[Records from a data collection]
##########

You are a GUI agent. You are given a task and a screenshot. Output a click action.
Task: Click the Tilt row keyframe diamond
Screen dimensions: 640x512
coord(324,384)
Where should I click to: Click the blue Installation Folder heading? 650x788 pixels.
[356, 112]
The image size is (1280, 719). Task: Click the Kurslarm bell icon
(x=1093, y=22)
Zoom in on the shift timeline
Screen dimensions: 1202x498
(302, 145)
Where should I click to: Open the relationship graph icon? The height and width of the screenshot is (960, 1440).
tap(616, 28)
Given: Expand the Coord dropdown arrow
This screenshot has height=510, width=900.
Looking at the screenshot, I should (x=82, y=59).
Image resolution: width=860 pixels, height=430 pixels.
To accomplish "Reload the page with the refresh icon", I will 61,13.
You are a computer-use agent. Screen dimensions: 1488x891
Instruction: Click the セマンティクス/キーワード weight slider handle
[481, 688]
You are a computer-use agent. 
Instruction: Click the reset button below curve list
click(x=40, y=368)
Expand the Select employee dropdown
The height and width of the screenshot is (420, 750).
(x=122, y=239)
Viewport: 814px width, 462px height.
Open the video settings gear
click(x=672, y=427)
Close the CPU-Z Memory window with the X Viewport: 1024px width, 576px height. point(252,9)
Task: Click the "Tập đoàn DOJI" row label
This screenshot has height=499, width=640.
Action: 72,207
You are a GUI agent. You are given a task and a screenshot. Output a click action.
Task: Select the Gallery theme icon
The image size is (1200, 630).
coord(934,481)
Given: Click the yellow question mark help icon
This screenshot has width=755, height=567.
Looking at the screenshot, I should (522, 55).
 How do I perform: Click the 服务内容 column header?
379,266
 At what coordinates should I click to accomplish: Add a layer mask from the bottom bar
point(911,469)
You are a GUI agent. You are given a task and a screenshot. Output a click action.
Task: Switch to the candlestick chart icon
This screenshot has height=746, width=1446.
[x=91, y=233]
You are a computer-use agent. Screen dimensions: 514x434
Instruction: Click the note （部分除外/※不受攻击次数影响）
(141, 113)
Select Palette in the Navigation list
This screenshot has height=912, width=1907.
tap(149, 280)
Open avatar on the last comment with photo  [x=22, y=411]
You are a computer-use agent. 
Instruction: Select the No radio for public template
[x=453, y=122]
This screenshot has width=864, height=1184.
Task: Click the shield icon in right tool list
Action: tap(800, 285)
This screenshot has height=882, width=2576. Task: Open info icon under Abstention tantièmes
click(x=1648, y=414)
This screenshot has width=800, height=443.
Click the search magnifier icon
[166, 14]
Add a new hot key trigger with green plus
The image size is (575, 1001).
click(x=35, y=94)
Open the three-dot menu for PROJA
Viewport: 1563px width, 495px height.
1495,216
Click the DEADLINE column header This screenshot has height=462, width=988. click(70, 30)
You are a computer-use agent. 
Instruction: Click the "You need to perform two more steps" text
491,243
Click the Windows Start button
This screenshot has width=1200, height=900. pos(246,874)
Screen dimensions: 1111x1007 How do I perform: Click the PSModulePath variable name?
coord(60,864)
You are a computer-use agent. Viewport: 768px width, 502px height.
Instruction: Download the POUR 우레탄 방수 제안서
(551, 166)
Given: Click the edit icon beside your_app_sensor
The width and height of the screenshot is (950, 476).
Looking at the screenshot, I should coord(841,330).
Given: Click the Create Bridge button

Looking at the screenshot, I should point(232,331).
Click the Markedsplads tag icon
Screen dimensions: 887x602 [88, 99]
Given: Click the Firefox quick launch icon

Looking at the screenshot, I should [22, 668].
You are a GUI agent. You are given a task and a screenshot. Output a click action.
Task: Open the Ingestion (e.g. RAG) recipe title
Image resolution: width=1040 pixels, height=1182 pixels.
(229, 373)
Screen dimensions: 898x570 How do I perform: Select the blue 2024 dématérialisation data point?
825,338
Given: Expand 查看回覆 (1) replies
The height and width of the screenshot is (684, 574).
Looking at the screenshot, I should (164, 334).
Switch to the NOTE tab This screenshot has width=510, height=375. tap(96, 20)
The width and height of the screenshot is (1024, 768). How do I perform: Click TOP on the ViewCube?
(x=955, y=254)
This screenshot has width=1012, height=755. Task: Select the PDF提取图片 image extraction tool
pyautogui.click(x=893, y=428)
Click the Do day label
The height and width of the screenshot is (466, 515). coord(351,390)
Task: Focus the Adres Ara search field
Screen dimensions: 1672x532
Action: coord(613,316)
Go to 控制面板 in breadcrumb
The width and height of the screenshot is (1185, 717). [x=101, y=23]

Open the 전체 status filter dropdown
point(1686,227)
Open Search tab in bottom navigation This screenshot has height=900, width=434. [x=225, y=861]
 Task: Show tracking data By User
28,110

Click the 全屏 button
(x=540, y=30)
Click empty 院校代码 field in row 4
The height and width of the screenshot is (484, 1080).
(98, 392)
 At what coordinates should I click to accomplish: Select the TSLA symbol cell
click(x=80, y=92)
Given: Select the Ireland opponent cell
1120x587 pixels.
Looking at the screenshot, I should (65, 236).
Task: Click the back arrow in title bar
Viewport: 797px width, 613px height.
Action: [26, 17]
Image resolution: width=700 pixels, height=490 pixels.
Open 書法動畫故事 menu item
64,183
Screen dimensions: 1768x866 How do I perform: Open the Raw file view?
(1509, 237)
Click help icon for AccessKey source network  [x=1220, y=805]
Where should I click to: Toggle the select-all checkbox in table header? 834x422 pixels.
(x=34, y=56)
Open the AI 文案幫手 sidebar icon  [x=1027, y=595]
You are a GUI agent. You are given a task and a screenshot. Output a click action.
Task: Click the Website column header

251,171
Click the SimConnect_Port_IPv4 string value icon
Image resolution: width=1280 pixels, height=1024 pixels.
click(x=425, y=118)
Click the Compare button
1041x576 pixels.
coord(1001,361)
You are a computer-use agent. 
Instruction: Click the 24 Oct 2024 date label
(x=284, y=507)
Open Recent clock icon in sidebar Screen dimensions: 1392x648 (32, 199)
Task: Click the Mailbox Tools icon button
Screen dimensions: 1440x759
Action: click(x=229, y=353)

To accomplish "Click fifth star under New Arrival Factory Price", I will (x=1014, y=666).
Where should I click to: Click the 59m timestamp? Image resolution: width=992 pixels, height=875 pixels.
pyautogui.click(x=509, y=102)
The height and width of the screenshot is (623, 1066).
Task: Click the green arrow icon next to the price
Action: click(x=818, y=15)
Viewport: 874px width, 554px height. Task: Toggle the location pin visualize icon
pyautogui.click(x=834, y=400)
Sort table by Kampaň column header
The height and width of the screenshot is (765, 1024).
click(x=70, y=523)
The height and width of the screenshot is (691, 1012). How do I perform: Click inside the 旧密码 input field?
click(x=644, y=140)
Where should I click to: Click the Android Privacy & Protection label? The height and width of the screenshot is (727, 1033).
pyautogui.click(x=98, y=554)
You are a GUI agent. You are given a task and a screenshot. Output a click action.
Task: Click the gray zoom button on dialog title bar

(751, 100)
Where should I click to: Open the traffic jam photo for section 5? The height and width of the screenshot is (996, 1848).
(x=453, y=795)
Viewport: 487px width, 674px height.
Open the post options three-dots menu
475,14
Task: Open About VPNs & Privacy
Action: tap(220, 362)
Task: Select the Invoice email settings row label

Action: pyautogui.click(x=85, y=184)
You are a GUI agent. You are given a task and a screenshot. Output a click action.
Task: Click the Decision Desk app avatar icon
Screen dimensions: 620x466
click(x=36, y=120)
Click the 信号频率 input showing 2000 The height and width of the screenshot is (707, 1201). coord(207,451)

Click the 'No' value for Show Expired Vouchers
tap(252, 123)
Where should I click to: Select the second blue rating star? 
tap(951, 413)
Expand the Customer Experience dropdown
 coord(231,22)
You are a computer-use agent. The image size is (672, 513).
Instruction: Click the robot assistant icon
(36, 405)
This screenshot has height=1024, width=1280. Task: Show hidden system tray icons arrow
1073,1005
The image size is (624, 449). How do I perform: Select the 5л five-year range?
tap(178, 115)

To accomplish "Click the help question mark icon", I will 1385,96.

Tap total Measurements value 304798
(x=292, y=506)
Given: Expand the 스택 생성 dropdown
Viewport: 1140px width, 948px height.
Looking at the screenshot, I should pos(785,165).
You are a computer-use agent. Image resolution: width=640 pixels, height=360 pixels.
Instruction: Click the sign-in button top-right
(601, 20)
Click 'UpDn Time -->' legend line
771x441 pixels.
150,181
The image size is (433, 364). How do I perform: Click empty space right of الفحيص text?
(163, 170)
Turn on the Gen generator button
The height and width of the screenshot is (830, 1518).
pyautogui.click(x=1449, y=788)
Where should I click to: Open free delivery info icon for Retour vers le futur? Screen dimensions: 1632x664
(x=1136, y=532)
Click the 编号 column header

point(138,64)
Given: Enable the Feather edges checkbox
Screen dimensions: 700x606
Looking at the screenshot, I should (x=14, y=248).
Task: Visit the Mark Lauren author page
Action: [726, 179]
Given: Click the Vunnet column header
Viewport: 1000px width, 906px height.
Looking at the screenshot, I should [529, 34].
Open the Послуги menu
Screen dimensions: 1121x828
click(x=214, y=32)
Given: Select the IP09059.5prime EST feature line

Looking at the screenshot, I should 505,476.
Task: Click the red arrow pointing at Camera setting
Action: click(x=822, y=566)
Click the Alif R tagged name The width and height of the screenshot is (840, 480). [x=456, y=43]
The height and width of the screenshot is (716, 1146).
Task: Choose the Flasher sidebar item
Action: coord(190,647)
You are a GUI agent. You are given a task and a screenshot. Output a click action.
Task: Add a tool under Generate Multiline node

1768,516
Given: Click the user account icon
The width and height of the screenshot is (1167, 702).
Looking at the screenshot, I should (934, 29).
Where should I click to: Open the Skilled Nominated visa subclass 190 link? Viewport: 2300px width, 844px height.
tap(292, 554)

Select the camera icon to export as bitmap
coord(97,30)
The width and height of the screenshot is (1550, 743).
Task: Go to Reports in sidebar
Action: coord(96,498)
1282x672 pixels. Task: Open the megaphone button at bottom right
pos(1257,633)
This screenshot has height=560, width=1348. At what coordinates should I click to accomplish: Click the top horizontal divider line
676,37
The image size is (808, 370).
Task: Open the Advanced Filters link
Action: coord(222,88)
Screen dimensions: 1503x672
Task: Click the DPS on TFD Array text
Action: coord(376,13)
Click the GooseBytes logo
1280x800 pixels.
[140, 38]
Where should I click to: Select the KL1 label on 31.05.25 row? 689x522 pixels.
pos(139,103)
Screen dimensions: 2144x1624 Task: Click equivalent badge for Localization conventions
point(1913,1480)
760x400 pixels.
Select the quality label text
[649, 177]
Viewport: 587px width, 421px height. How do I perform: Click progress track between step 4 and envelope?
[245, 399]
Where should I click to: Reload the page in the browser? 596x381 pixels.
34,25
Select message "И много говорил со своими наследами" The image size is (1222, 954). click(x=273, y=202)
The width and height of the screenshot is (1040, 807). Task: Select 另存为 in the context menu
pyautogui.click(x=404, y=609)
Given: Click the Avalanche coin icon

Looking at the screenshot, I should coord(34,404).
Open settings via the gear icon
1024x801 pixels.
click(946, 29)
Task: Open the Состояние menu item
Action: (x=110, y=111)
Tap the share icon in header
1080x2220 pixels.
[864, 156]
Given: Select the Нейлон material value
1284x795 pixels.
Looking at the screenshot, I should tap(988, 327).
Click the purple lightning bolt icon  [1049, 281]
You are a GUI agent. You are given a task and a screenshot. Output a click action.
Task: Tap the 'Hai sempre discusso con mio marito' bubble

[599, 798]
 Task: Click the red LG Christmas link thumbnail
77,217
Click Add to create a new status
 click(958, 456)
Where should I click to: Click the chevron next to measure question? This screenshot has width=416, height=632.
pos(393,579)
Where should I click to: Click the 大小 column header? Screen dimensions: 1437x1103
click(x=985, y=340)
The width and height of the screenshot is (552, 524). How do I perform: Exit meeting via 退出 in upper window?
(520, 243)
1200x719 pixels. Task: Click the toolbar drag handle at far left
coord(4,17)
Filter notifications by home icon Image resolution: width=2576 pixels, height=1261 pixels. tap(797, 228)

##########

▶ [WHAT YOU WILL DO]:
Could you state how many lines of the records contain "avatar"? Give the number and nothing else.

▶ [ANSWER FOR THE TASK]:
2